For me the book's fascination was the author's view on what being a modern airline pilot is all about. Langiewische is an experienced pilot himself, and I reckon he knows what the questions are, but I'm not sure about all his answers.
Langewiesche documents the technical and operational details of the event, the aeroplane, and the historical context well.
His attitude to the piloting profession is somewhat schizophrenic. He clearly admires the skill, knowledge and self-discipline that made Sullenberger the pilot he is, and made the ditching the success it was.
But, he argues, most pilots are not - and can never be - Sullenberger's equal. Even more significantly, he suggests that they no longer need to be. Effectively, he seems to be saying, Sullenberger was overqualified.
Langewiesche is fascinated and impressed by the design philosophy of the A320, and clearly admires the man behind it - the now-retired aeronautical engineer and test pilot Bernard Ziegler - and examines both man and aeroplane in some depth.
Zeigler and the A320 are as much Hudson Heroes as Sullenberger is, Langiewische argues.
For a taste of what I'm getting at, try these quotes:
The A320 is: "...the world's first semi-robotic airliner".
Airline piloting today is: "a profession already in decline".
The A320 has to be designed like it is, Langewiesch argues, because most pilots are much more likely to screw up dangerously, whether in a Boeing or an Airbus, than the automated systems are to fail in a way that matters. He gives examples of specific accidents involving older, traditionally controlled Boeings which would almost certainly not have happened if the aircraft had been a fly-by-wire Airbus.
For an aviator this can be inflammatory stuff. Many aviators tend to be in the Airbus or the Boeing camp. I'm not in either one. Such problems as modern pilots face will certainly be more effectively managed in the latest Airbuses and Boeings than in anything that preceded them.
Where I diverge from Langewiesche's thesis [my interpretation of it] is that I believe, for a long time to come, pilots of Sullenberger's quality are actually still needed when things go wrong. Langewiesche seems to have been seduced by the impressive quality of today's airliner engineering, and the fact that they will hardly ever go wrong (the latter is true).
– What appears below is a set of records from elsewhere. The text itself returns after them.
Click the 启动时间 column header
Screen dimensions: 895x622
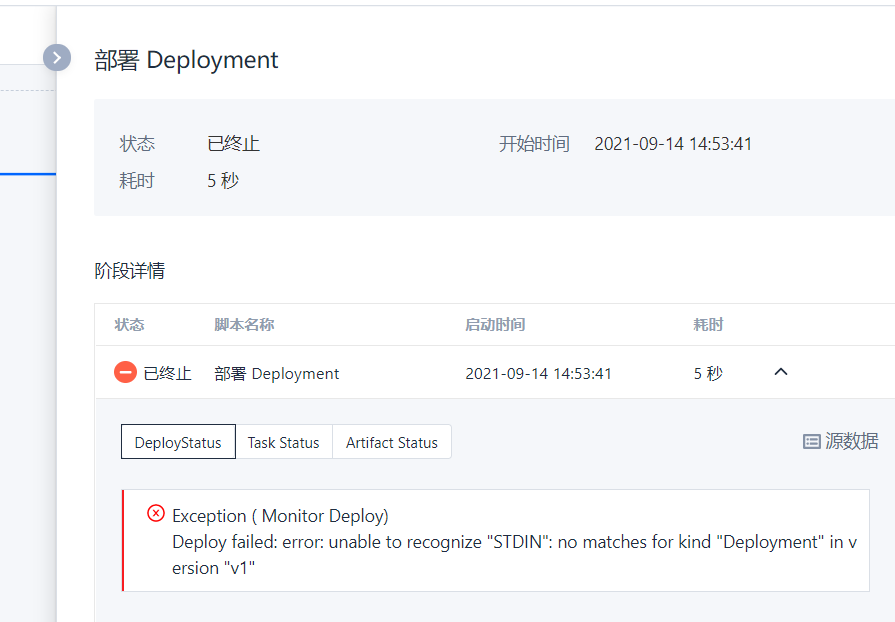(495, 325)
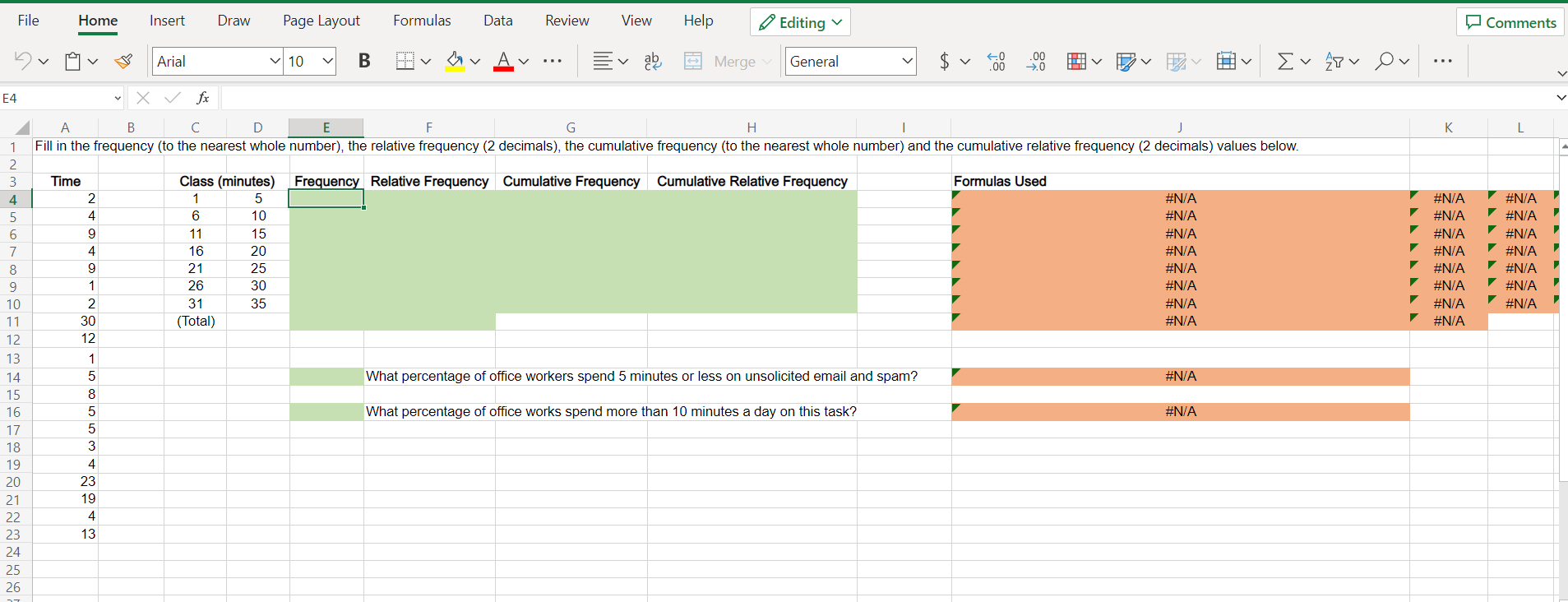Image resolution: width=1568 pixels, height=602 pixels.
Task: Open the Formulas tab
Action: coord(422,21)
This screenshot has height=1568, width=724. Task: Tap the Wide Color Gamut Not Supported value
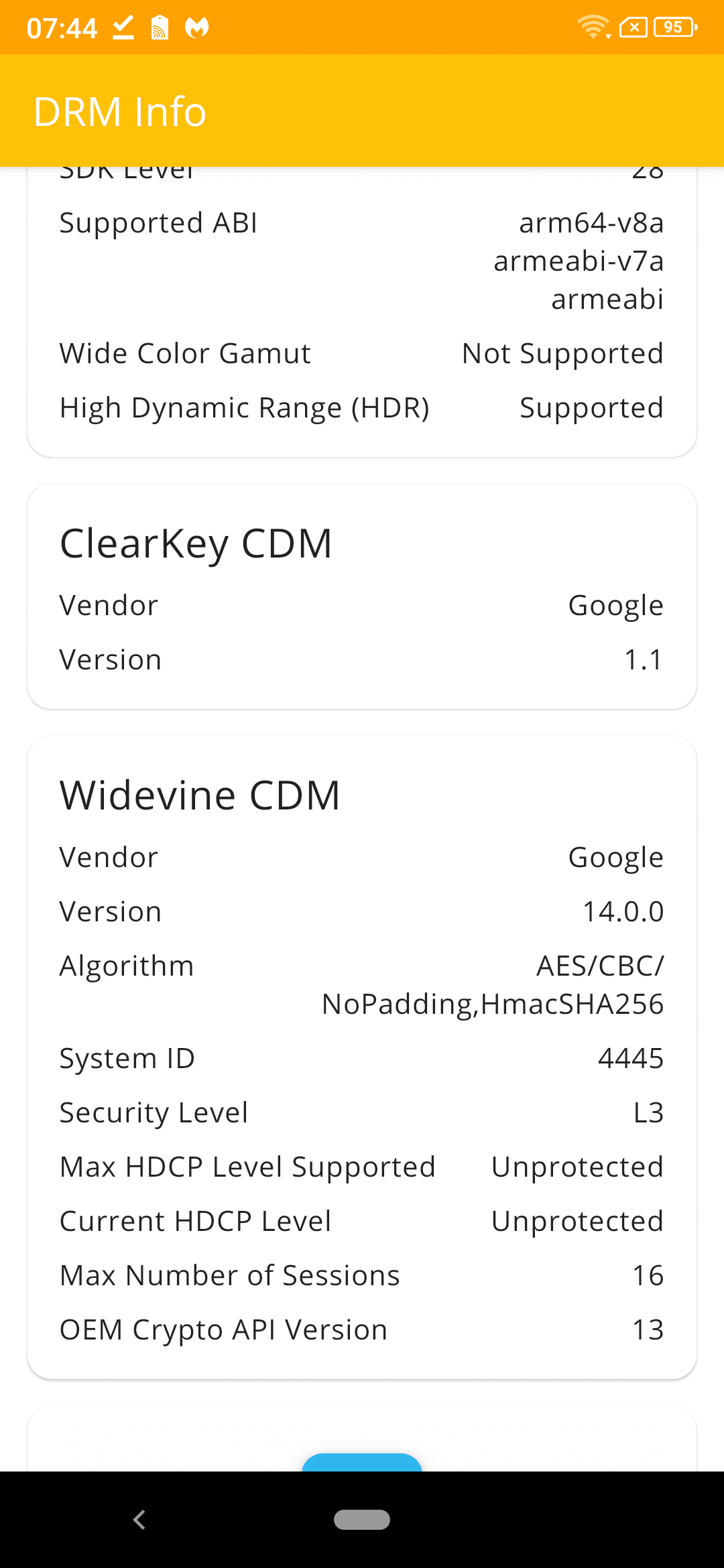pos(562,354)
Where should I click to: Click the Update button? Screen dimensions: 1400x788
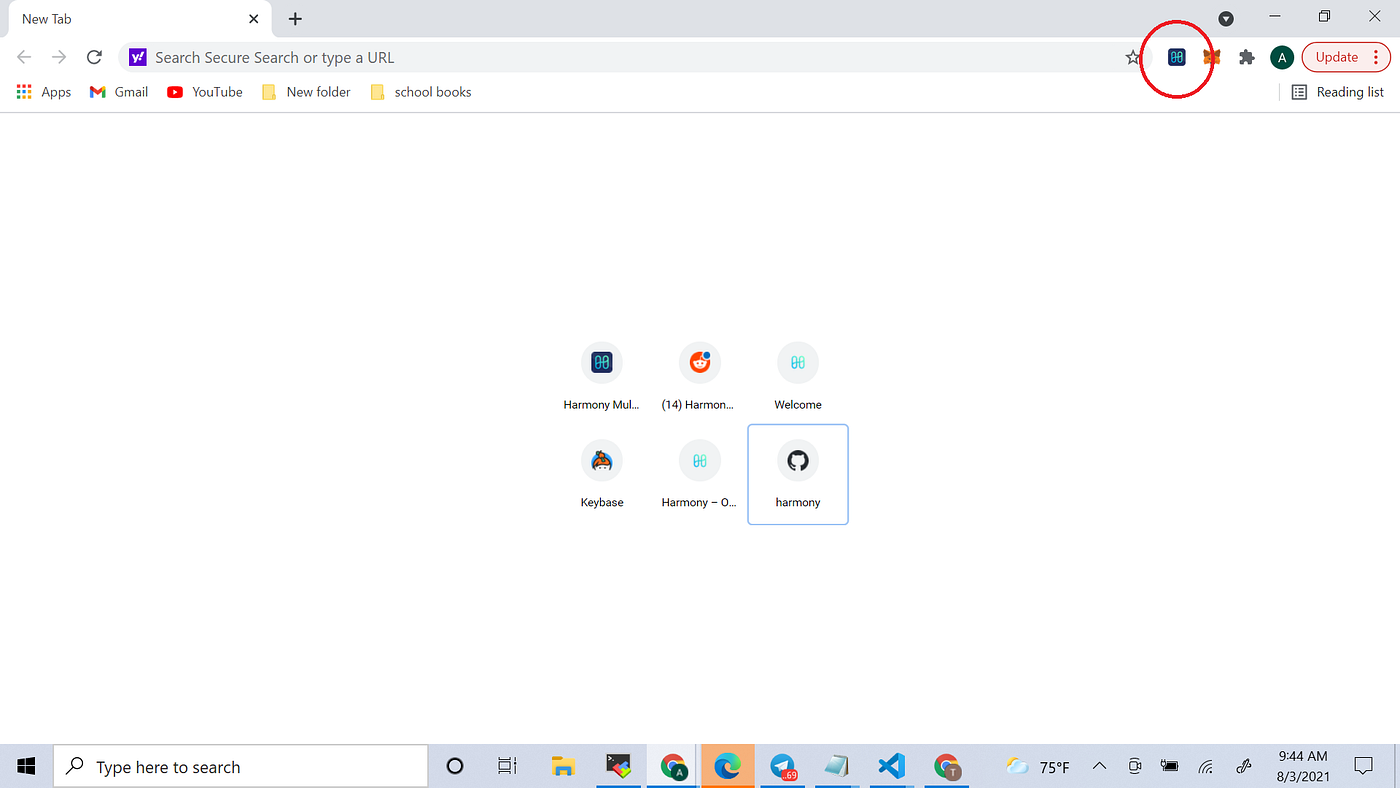[1339, 57]
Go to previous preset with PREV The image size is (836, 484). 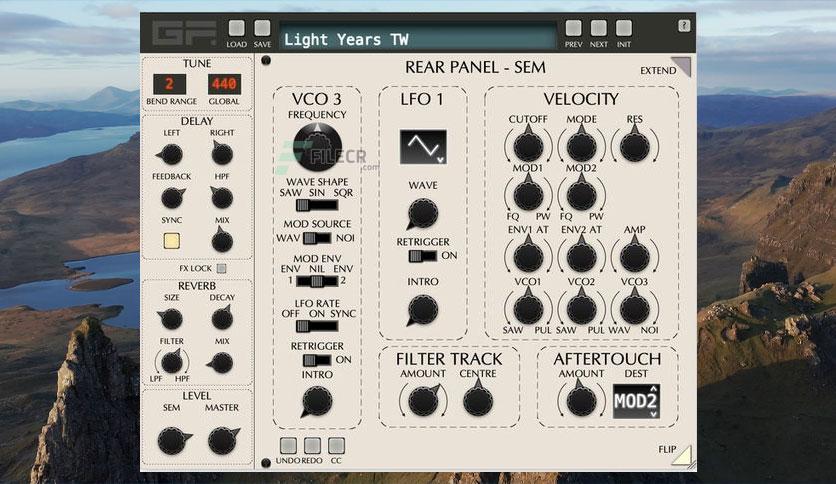(573, 28)
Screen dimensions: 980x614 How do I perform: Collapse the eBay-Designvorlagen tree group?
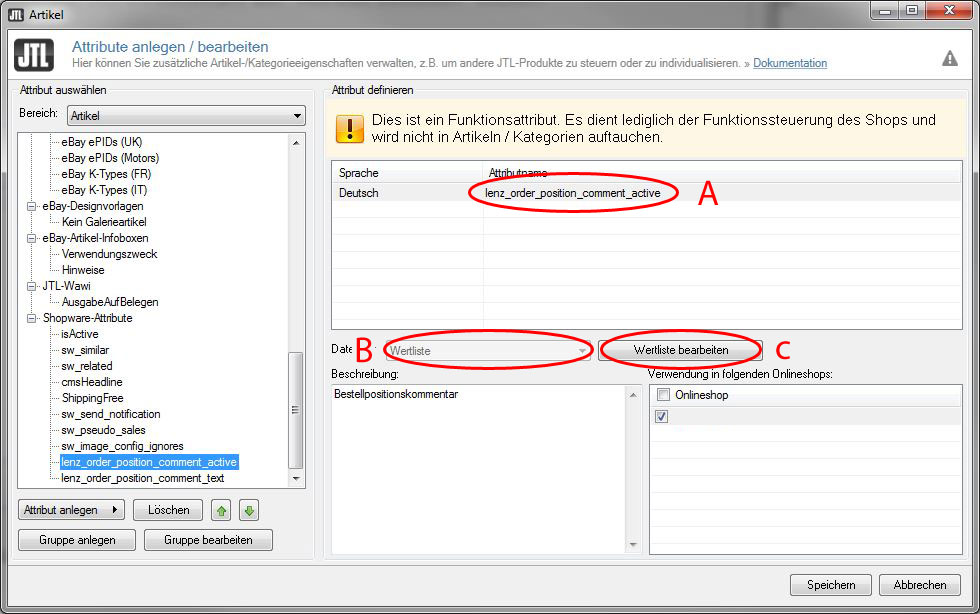tap(30, 206)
But the key to Sullenberger's quality is not just his thorough training (pre-military, military, academic and airline), it is his thoughtful personality, his exacting approach to the disciplines of his trade, and his sense of duty. His co-written book, "Highest Duty", is not exactly a racy read, but he's not a racy man.
The dichotomy, which I think is what Langewiesche struggles with - and so do I, is that things today so rarely go wrong, and ordinary pilots cope most of the time when they do, so it seems a waste of resources to train pilots up to the Sullenberger level, even if the candidate pilot is potentially the right stuff in the first place.
That, of course, is the dichotomy the airlines struggle with. I myself have argued that airline piloting is, by default, becoming a blue-collar job.
But things on aeroplanes WILL definitely go wrong in future - if rarely. And when they do, I know what kind of aircraft commander I want on the flight deck.